Hi I'm using Delphi 7. I would like to count the number of repetitions of every word in a large text (500 words). How could I do it?
I don't recall any built-in Delphi functions that directly do this. But a simple O(n*Log(n)) method would be to sort the words and then scan and count them.
If we are talking the number of words in a text string, what you could do was to parse the string, and identify the words. Add the words to a map, where the identifier is the word it self, and the value a number. This number is increased if the word you find in the string already exists in the map.
map<string, int>
foreach word in string
if word is in map
map[word] = map[word] + 1
else
map[word] = 1
end if
end for
Since I don't know delphi that well I have tried to provide you with a pseudo code example.
From the FPC strutils library:
function WordCount(const S: string; const WordDelims: TSysCharSet): Integer;
var
P,PE : PChar;
begin
Result:=0;
P:=Pchar(pointer(S));
PE:=P+Length(S);
while (P<PE) do
begin
while (P<PE) and (P^ in WordDelims) do
Inc(P);
if (P<PE) then
inc(Result);
while (P<PE) and not (P^ in WordDelims) do
inc(P);
end;
end;
wordcount (test,[',','.',' ','!','?',#10,#13]); would be a good first attempt.
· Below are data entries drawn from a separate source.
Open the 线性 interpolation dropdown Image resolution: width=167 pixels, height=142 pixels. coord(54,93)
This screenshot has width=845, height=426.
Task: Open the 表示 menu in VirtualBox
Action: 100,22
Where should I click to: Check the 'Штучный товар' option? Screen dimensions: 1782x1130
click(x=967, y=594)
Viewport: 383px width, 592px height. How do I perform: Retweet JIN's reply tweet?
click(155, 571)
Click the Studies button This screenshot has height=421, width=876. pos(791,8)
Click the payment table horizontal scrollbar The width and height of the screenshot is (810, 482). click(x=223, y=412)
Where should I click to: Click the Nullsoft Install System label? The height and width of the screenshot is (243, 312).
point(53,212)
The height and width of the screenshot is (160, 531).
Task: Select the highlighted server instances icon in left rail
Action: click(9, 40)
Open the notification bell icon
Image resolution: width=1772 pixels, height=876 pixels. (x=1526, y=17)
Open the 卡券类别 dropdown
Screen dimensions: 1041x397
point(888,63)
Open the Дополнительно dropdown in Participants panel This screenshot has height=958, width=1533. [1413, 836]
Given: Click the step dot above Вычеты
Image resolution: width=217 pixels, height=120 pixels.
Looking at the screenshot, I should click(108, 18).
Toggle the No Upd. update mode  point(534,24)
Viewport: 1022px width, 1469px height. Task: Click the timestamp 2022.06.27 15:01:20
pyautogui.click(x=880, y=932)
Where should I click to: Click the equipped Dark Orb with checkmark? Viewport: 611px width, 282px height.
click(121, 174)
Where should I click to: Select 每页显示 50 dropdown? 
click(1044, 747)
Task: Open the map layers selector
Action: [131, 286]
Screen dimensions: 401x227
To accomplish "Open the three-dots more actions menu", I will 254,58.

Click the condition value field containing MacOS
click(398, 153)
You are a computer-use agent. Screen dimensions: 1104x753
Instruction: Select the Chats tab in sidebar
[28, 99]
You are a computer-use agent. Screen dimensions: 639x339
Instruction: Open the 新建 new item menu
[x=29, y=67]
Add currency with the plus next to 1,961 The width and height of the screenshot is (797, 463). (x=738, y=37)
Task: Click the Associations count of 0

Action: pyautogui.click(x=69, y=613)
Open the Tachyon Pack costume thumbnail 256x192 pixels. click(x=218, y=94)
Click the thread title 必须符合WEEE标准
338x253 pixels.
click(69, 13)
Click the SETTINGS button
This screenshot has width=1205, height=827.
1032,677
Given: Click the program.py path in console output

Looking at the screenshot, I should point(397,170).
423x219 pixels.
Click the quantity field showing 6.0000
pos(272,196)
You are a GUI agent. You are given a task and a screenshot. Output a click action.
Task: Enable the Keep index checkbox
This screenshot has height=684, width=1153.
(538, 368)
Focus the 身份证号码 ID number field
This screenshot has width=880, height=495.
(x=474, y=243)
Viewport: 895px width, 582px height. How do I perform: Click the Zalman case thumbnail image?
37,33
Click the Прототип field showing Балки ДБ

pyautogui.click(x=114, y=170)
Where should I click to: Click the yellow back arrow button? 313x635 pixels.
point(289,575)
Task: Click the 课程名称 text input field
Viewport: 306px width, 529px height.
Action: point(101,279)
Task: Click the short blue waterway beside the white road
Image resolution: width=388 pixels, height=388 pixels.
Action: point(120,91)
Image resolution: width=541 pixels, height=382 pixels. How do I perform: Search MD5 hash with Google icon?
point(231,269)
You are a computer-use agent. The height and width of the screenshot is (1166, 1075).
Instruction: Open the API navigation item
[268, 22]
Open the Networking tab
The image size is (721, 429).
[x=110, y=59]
Its meant for simple magnitude calculations, since it e.g. doesn't take care of abbreviated words.
Of course if you hand this in as homework, you'll probably be asked to explain its workings.
here is a kind of brute force way of doing it. it uses a string list and stores the count of each word cast as an object to the list item.
var
i : integer;
iCount : integer;
idxFound : integer;
someText : string;
s : TStringList;
oneWord : string;
begin
someText := 'this that theother and again this that theother this is not that';
oneWord := '';
s := TStringList.Create;
for i := 1 to length(someText) do begin
if someText[i] = ' ' then begin
idxFound := s.indexof(oneWord);
if idxFound >= 0 then begin
iCount := integer(s.objects[idxFound]);
s.Objects[idxFound] := TObject(iCount + 1);
end
else begin
s.AddObject(oneWord, TObject(1));
end;
oneWord := '';
end
else begin
oneWord := oneWord + someText[i];
end;
end;
if oneWord <> '' then
if idxFound >= 0 then begin
iCount := integer(s.objects[idxFound]);
s.Objects[idxFound] := TObject(iCount + 1);
end
else begin
s.AddObject(oneWord, TObject(1));
end;
// put the results on the screen in a text box.
memo1.Text := '';
for i := 0 to s.Count - 1 do
memo1.Lines.Add(intToStr(integer(s.Objects[i])) + ' ' + s[i]);
a TSTringList can also be used for the "list of words". Run through all of your words, and add each and everyone to the tStringlist as a new item. When your done, you have a TOTAL count, to determine the unique words, sort the list, and in a loop see if the current word is different from the previous one...if so, then increment your unique word count.